Crist announced the legislation last week alongside local veterans who were turned away from receiving a vaccine. Despite being otherwise-eligible in their home states, veterans across the country are being turned away by VA facilities due to federal policy that only allows the VA to vaccinate veterans who would normally be eligible for VA health care. This only includes low-income veterans and those with a service-connected disability. Even veterans with a non-service-connected disability or high risk COVID-19 co-morbidity do not qualify under the current policy. In Florida, this excludes many Vietnam veterans.
“With nearly 30,000 COVID-related deaths and Florida seniors struggling to navigate overwhelmed websites for a vaccine reservation, we should be making full use of our facilities and staff who can get shots into arms. And yet, red tape at the federal government means that otherwise-eligible veterans – particularly Vietnam veterans – are being turned away at VA facilities across our state. This makes no sense,” said Rep. Crist. “The Vaccines for Veterans Act would expand eligibility and give local medical directors the flexibility they need to vaccinate as many veterans as possible. This would increase the number of veterans vaccinated, and free-up appointments for more seniors. Let’s get it done!”

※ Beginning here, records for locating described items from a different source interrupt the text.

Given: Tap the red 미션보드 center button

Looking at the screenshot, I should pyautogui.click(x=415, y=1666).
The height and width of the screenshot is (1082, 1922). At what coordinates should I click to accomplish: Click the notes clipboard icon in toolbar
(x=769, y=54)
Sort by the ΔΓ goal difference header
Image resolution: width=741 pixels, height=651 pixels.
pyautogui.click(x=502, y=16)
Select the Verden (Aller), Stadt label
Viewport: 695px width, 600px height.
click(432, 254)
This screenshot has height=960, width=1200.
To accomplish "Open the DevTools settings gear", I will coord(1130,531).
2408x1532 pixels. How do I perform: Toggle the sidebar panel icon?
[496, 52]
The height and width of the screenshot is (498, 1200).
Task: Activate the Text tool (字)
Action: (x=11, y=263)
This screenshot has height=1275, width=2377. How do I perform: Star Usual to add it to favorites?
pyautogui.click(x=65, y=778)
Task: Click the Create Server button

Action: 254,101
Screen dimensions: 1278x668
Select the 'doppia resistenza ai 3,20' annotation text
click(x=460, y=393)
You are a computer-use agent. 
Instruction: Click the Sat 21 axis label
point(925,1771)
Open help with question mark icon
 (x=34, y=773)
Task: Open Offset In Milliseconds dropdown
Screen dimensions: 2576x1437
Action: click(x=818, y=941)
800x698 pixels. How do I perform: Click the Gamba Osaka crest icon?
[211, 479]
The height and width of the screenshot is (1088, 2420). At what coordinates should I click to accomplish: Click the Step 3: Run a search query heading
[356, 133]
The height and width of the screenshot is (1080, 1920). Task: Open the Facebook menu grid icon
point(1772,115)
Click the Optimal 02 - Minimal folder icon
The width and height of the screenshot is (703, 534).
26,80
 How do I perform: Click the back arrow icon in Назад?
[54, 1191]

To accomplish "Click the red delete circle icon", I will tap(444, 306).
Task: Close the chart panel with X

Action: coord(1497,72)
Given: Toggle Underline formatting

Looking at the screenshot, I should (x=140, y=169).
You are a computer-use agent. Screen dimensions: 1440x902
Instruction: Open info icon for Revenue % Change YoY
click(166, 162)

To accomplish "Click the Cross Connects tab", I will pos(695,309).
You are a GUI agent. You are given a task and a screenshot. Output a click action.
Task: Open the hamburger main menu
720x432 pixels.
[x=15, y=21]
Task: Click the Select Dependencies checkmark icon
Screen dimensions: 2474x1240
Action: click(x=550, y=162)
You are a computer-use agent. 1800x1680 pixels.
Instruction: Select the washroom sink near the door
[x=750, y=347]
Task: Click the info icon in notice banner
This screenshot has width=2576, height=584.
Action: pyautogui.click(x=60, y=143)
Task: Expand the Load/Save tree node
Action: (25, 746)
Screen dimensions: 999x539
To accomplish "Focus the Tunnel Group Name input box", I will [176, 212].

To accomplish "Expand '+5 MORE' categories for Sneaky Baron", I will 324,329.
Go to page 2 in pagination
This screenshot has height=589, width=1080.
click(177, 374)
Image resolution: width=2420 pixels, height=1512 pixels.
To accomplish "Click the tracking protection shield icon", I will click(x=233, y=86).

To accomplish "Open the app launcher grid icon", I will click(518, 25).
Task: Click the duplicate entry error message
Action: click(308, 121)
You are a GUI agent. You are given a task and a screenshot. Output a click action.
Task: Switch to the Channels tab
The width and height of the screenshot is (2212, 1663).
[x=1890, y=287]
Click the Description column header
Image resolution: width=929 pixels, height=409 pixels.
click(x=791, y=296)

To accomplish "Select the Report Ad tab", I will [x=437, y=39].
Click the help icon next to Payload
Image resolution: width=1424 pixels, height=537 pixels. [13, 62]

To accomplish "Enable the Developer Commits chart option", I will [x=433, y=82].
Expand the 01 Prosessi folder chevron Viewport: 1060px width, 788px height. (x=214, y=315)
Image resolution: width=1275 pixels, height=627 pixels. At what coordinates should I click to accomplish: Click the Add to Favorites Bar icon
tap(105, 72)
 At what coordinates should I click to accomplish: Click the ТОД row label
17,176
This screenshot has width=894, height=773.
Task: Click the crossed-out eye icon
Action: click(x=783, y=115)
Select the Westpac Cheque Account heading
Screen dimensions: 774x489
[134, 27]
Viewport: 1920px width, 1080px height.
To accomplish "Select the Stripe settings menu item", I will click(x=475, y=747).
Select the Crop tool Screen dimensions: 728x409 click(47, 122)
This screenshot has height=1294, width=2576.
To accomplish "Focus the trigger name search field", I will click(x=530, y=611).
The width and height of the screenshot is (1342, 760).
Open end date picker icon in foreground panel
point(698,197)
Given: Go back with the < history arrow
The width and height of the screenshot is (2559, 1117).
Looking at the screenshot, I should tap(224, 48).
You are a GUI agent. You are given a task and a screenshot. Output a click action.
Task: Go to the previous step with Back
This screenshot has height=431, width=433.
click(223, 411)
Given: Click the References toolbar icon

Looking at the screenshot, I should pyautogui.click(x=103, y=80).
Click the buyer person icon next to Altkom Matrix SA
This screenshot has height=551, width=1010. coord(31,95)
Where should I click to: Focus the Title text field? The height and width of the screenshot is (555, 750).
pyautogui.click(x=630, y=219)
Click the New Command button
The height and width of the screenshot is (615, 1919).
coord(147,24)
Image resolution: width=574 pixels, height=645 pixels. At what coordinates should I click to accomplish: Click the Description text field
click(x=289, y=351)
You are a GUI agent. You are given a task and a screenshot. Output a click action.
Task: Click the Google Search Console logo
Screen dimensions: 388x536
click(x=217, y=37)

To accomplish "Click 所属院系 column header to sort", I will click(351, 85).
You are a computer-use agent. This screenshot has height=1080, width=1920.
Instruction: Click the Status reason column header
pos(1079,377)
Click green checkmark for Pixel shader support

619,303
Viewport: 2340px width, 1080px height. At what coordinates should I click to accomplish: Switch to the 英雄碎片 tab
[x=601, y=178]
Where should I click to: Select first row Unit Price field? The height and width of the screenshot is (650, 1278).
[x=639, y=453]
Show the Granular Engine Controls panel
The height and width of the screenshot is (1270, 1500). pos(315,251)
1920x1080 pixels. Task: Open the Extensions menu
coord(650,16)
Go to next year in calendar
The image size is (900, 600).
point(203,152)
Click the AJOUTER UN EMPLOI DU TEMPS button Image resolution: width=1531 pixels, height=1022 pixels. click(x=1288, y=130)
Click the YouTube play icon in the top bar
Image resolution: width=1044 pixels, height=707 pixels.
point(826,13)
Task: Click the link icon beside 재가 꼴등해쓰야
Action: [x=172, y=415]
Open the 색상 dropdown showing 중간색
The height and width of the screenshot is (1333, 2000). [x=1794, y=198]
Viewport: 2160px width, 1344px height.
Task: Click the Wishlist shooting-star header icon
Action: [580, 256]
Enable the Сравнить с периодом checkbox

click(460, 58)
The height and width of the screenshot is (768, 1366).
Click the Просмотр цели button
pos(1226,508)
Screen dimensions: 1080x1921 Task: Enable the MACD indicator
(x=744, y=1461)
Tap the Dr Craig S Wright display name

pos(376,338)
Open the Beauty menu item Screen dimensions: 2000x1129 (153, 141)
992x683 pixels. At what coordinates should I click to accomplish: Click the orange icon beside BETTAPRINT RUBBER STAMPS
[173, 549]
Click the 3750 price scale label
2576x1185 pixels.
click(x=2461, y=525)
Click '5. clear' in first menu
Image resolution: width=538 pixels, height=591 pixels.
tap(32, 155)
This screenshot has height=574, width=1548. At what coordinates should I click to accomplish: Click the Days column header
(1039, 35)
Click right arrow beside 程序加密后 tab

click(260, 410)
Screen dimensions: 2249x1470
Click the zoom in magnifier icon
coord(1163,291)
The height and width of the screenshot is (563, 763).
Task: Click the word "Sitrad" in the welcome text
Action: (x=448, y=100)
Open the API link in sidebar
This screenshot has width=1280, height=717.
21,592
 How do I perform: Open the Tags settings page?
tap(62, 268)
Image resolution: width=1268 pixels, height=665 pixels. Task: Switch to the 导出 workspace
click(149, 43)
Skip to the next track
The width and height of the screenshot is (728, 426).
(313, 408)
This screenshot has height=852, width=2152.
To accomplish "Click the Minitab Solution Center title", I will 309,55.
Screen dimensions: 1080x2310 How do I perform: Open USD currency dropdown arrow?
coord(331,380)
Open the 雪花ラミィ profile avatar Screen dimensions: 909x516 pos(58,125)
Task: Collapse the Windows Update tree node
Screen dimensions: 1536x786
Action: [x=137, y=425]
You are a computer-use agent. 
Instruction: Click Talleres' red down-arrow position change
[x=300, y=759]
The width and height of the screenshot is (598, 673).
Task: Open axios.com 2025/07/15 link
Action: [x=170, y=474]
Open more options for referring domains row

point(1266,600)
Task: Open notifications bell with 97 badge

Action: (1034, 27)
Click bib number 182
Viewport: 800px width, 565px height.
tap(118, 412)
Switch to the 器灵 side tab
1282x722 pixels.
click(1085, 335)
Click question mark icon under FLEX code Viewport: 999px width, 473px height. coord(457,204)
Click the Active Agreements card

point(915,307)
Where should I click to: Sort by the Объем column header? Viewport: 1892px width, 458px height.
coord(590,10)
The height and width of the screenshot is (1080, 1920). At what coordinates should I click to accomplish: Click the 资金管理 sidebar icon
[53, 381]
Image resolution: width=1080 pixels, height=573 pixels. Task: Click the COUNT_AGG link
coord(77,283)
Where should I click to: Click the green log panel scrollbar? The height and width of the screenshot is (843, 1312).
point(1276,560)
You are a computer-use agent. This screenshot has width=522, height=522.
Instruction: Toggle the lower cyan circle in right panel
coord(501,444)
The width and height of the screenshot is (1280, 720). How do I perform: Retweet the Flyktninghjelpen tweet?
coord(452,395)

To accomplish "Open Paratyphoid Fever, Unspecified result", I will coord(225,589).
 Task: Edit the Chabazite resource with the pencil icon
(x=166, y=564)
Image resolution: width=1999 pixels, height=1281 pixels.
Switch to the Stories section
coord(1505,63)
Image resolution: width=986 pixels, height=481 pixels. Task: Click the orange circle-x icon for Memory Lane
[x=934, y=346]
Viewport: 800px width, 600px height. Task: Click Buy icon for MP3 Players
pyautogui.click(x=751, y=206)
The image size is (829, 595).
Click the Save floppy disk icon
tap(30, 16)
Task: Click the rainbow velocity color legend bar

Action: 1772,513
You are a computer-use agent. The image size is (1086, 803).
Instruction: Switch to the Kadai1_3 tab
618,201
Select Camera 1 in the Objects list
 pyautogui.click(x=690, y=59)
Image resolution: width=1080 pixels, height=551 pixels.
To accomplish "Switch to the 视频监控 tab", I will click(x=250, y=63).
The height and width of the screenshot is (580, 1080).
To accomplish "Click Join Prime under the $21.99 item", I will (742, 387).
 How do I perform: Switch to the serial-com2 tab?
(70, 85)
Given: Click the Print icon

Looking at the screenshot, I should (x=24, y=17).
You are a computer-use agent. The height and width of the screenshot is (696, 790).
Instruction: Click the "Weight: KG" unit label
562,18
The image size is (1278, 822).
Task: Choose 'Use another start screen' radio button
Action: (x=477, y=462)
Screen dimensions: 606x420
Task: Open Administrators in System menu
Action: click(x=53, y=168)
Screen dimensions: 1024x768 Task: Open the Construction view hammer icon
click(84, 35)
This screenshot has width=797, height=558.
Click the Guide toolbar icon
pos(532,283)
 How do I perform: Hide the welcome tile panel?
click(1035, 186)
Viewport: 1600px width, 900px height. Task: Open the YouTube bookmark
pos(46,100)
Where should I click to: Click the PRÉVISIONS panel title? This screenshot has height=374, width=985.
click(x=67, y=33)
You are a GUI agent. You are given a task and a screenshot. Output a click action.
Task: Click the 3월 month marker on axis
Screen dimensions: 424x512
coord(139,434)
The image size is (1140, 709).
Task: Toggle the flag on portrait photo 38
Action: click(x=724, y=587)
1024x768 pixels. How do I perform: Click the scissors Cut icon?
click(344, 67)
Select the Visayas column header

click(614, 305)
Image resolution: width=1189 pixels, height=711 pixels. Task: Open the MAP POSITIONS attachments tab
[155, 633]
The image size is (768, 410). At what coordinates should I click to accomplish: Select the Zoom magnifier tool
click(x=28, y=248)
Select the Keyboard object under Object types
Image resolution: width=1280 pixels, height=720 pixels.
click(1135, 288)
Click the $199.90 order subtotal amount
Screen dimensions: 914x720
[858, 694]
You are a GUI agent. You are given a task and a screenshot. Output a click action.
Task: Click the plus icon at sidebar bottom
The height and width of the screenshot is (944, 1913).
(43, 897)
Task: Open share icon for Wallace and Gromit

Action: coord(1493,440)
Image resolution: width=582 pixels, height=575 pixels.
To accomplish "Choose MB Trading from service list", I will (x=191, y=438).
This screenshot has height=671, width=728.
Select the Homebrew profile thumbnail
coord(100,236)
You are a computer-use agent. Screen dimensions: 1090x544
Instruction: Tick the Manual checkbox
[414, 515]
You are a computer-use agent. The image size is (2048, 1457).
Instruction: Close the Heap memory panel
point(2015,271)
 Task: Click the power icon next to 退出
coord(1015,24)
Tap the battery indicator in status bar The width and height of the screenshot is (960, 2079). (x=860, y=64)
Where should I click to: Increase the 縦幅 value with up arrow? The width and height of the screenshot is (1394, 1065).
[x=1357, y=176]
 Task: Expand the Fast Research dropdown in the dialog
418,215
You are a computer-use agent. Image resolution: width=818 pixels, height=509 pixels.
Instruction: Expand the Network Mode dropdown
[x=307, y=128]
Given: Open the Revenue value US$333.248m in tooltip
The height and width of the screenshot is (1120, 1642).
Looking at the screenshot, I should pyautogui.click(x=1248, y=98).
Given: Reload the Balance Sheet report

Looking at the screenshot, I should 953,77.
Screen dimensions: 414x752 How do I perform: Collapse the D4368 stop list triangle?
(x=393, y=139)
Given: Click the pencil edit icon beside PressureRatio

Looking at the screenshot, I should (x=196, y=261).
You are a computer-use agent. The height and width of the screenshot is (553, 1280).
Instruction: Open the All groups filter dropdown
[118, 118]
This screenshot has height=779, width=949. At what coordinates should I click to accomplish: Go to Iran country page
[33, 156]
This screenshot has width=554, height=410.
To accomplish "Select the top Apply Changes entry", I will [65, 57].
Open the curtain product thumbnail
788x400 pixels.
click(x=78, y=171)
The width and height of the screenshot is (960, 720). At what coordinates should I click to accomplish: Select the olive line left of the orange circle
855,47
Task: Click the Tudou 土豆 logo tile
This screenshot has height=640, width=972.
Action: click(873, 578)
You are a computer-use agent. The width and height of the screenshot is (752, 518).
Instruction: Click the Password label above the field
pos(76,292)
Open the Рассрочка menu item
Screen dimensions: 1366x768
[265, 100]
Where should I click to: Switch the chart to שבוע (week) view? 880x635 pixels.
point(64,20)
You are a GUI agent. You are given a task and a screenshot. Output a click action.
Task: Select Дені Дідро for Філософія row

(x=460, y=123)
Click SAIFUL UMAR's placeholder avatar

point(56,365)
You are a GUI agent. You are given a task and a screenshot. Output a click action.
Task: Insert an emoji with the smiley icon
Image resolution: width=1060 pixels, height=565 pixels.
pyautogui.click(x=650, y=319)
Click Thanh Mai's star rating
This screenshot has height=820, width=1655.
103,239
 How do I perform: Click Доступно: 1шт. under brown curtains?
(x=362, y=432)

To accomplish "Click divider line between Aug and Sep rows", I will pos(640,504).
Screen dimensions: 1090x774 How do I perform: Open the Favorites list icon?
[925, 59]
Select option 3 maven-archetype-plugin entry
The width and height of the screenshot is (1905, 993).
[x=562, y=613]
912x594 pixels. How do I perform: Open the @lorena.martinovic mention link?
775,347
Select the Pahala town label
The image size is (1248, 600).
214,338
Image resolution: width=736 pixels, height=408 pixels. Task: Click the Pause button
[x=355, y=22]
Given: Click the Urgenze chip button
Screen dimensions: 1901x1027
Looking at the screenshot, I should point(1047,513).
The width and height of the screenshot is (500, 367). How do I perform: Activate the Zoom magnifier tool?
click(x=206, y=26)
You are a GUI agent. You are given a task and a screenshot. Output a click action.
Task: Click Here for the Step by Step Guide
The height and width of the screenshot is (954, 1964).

Additional Background on the Vaccines for Veterans Act:
In 1985, Congress approved and implemented means-tested eligibility requirements for the Department of Veterans Affairs and VA facilities across the nation. This meant that due to income and non-service connected injuries, a veteran could be technically enrolled at the VA but still be ineligible for services. This is largely due to having income above the geographic means test limit and not having a service-connected disability.
As VA facilities participate in the rollout of COVID-19 vaccinations for veterans 75 years and older, federal policy has forced VA facilities to turn away veterans seeking vaccine due to eligibility requirements. In some cases, those turned away are older veterans who have traveled across the state and waited hours in line in hopes of receiving some protection from the virus.
Congress has the power to act to give otherwise-eligible veterans access to the vaccine. The Vaccines for Veterans Act would remove this red tape and allows the VA to get all veterans access to the vaccine.